From ground zero to small towns, Americans commemorated yesterday Monday the anniversary of the terrorist attacks of September 11, with minutes of silence, tears in their eyes and calls to teach new generations about the tragic events occurred 22 years ago.
“For those of us who lost loved ones that day, that day is not over. Everyone else gets on with life. We’ve found a way to go on, but for us that day remains dormant,” said Edward Edelman at the World Trade Center in New York, where he paid tribute to his dead brother-in-law, Daniel McGinley.
President Joe Biden plans to attend a ceremony at a military base in Anchorage, Alaska. His visit, a stop on the trip back to Washington after a tour of India and Vietnam, is a reminder that the impact of the attacks was felt in every corner of the nation. Nearly 3,000 people were killed when hijacked planes struck the World Trace Center, the Pentagon and a prairie in Pennsylvania, in an attack that reshaped American foreign policy and raised fears nationwide.
one country, one nation
On this day “we were one country, one nation, one people, as it should be. That was the feeling — that everyone came together to do what they could, wherever we were, to try to help,” Eddie Ferguson, the Goochland County fire chief in Virginia, said in an interview last week.
This mostly rural county of 25,000 is more than 160 kilometers (100 miles) from the Pentagon and three times that distance from New York. But it has its own memorial to the victims of 9/11 and holds two annual memorial events: one to honor the rescuers and one to honor all the victims.
At ground zero, Vice President Kamala Harris joined other dignitaries at the memorial square for the attacks. Instead of speeches from political figures, the ceremony featured survivors reading the names of the dead, accompanied by short personal messages.

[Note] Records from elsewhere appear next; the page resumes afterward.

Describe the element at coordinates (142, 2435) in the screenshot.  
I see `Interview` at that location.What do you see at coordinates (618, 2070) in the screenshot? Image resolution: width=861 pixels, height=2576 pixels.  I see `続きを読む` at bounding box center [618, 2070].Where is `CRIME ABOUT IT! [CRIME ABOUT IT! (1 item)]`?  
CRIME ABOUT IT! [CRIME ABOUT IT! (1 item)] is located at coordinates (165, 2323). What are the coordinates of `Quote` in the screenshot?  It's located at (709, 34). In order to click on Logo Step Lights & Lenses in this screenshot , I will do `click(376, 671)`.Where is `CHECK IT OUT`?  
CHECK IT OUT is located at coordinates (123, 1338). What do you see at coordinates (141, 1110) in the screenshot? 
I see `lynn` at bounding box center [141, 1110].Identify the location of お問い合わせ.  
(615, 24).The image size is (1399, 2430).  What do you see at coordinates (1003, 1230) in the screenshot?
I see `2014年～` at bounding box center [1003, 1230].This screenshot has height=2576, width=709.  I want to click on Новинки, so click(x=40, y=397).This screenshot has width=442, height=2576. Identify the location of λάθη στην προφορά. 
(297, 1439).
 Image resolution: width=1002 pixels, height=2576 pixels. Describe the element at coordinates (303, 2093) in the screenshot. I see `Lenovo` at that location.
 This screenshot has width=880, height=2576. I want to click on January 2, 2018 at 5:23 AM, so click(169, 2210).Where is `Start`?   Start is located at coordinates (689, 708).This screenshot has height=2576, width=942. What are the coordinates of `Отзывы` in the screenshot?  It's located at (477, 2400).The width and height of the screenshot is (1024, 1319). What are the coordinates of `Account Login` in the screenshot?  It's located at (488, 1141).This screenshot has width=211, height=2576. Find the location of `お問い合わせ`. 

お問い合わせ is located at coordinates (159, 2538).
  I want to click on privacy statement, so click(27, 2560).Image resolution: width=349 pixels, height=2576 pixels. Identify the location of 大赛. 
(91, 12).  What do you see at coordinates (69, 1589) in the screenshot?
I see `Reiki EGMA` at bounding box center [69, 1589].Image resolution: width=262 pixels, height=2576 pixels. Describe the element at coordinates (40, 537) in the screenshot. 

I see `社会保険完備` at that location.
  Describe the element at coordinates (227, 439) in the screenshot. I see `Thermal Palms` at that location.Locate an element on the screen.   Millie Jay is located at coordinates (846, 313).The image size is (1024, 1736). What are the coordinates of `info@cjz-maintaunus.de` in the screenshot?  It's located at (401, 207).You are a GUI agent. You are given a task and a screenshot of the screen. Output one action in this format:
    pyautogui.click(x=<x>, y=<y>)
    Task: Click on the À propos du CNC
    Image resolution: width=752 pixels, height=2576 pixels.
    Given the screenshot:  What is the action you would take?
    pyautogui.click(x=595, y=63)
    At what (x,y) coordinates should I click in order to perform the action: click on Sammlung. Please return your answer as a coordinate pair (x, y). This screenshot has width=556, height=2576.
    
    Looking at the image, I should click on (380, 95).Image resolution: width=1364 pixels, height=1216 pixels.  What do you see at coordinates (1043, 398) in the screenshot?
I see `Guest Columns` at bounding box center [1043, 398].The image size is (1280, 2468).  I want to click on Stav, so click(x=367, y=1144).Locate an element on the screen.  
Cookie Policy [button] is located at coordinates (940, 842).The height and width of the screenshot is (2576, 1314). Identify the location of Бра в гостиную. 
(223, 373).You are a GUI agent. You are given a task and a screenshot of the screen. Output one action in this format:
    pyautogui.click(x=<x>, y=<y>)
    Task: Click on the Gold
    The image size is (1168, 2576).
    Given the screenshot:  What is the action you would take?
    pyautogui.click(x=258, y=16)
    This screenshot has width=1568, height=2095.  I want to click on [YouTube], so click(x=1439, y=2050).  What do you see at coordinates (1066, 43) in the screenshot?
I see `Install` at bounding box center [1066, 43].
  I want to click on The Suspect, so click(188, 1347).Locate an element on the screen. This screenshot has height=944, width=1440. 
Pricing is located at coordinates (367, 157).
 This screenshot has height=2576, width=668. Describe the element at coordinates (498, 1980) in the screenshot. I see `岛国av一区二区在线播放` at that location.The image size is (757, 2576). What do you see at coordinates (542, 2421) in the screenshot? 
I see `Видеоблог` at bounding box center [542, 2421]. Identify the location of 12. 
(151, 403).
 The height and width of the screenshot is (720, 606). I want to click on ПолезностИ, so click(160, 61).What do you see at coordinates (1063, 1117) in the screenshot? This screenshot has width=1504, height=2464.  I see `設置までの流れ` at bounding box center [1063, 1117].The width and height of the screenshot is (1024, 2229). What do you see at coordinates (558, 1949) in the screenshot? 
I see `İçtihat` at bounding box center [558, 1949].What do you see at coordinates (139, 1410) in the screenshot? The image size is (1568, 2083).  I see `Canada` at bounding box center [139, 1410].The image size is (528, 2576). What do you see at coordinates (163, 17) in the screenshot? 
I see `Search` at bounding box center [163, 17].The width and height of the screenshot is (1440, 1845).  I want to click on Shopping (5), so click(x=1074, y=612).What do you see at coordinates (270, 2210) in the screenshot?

Some included patriotic statements about American values and thanks to rescuers and the armed forces. One praised the Navy SEAL commando that took down Osama bin Laden in Pakistan in 2011. Another called for peace and justice. One acknowledged the many lives lost in the “war on terror” launched after the attacks. Many shared personal reflections on how they miss their loved ones.
“Although we never met, I feel honored to carry your name and your legacy with me,” said Manuel João DaMota Jr., who was born after his namesake father died.
Jason Inoa commemorated his grandfather, Jorge Velazquez. Inoa, 20, admitted he was “extremely nervous” to speak at the ceremony, but said he did it for his grandmother, who suffers from Alzheimer’s disease.
“The only thing she remembers is her husband”, he commented.
First Lady Jill Biden laid a wreath at the 9/11 memorial at the Pentagon, where a giant American flag hung from the side of the building, bells rang and musicians played Taps at 9:37 a.m. morning, when one of the hijacked planes hit the military headquarters.